Angeklickt!

Aktuelle Lehrveranstaltungen - Sommersemester 2018

Vorlesung: Einführung in die Theologische Ethik

Dienstags 14-16 Uhr
Jun.Prof. Dr. Katharina Klöcker

Worin besteht das spezifisch Christliche theologischer Ethik – oder anders formuliert: Braucht ein Christ Gott für die Moral? Welche Rolle spielt der Glaube für unser Handeln? In der Tradition wurden diese Fragen immer wieder gestellt und das Verhältnis zwischen Glaube und Handeln ganz unterschiedlich bestimmt. Dabei wurden kontroverse Konzepte vertreten. Während die einen in Gott den Garanten für die Moral sahen, setzten andere auf die praktische Vernunft zur Begründung ethischer Normen. So entwickelten sich ganz unterschiedliche Modelle und Antworten auf die Frage nach der eigentlichen Bedeutung des Glaubens für die Ethik. Die Vorlesung will diese Modelle vorstellen und systematisch-theologisch reflektieren, welche Bedeutung der Bibel, der Natur, dem Gewissen und der Vernunft innerhalb einer theologischen Fundamentalethik zukommt und welches Profil einer Ethik im Horizont des christlichen Glaubens sich aus diesen Überlegungen ergibt.


Hauptseminar: Drei-Eltern-Babys, Social freezing, Leihmutterschaft...? Fragen der Fortpflanzungs-medizin in theologisch-ethischer Reflexion

Blockseminar
Jun.Prof. Dr. Katharina Klöcker

Termine:

Dienstag, 17.04.2018 18-20 Uhr (verbindliche Vorbesprechung)
Freitag, 27.04.2018, 10-17 Uhr (incl. Besuch eines Reproduktionsmedizinzentrums in Essen)
Montag, 04.06.2018, 10-17 Uhr
Freitag, 22.06.2018, 10-17 Uhr

Das Seminar ist auch für Studierende der Gender Studies geöffnet.
Herzlich willkommen!

Hinweis: Die Teilnehmerzahl ist begrenzt. Bitte melden Sie sich in E-Campus an und nehmen Sie an der verbindlichen Vorbesprechung teil.

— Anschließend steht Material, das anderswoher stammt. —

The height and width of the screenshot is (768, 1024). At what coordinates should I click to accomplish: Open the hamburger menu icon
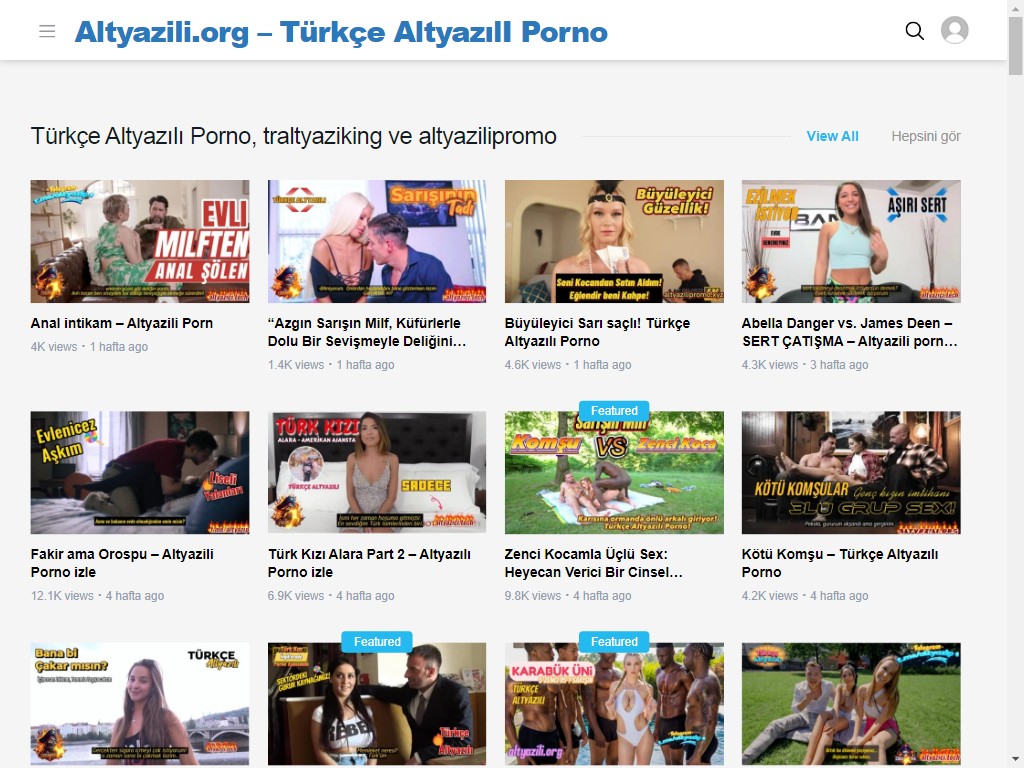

In diesem Jahr feiert Louise Brown ihren 40. Geburtstag. Sie ist der erste in einer Petrischale gezeugte Mensch. Was Ende der 1970er Jahre eine Sensation sondergleichen war ist mittlerweile Alltag auf Geburtsstationen. Rund 20.000 in vitro gezeugte Babys kommen pro Jahr allein in Deutschland auf die Welt. Die Konsequenzen, die sich aus der Technisierung des Zeugungsvorgangs ergeben, sind in ihren Ausmaßen noch gar nicht ganz absehbar. Ohne die künstliche Befruchtung gäbe es eine lange Reihe von gegenwärtig höchst umstrittenen Fragestellungen nicht. Aktuell diskutiert wird etwa die Frage, welche neuen Konstellationen von Elternschaft sich etablieren werden und welche Auswirkungen die Vervielfältigung von Elternschaft für alle Betroffenen hat. Weitere Fragen ergeben sich im Hinblick auf Samen- oder Eizellspenden, Leihmutterschaft, Embryonenspende oder social freezing. Diese und weitere Fragen greift das Hauptseminar auf. Geplant ist ein interdisziplinärer Austausch mit einem Arzt aus einem Kinderwunschzentrum. Welche theologisch-ethischen Perspektiven lassen sich entwickeln?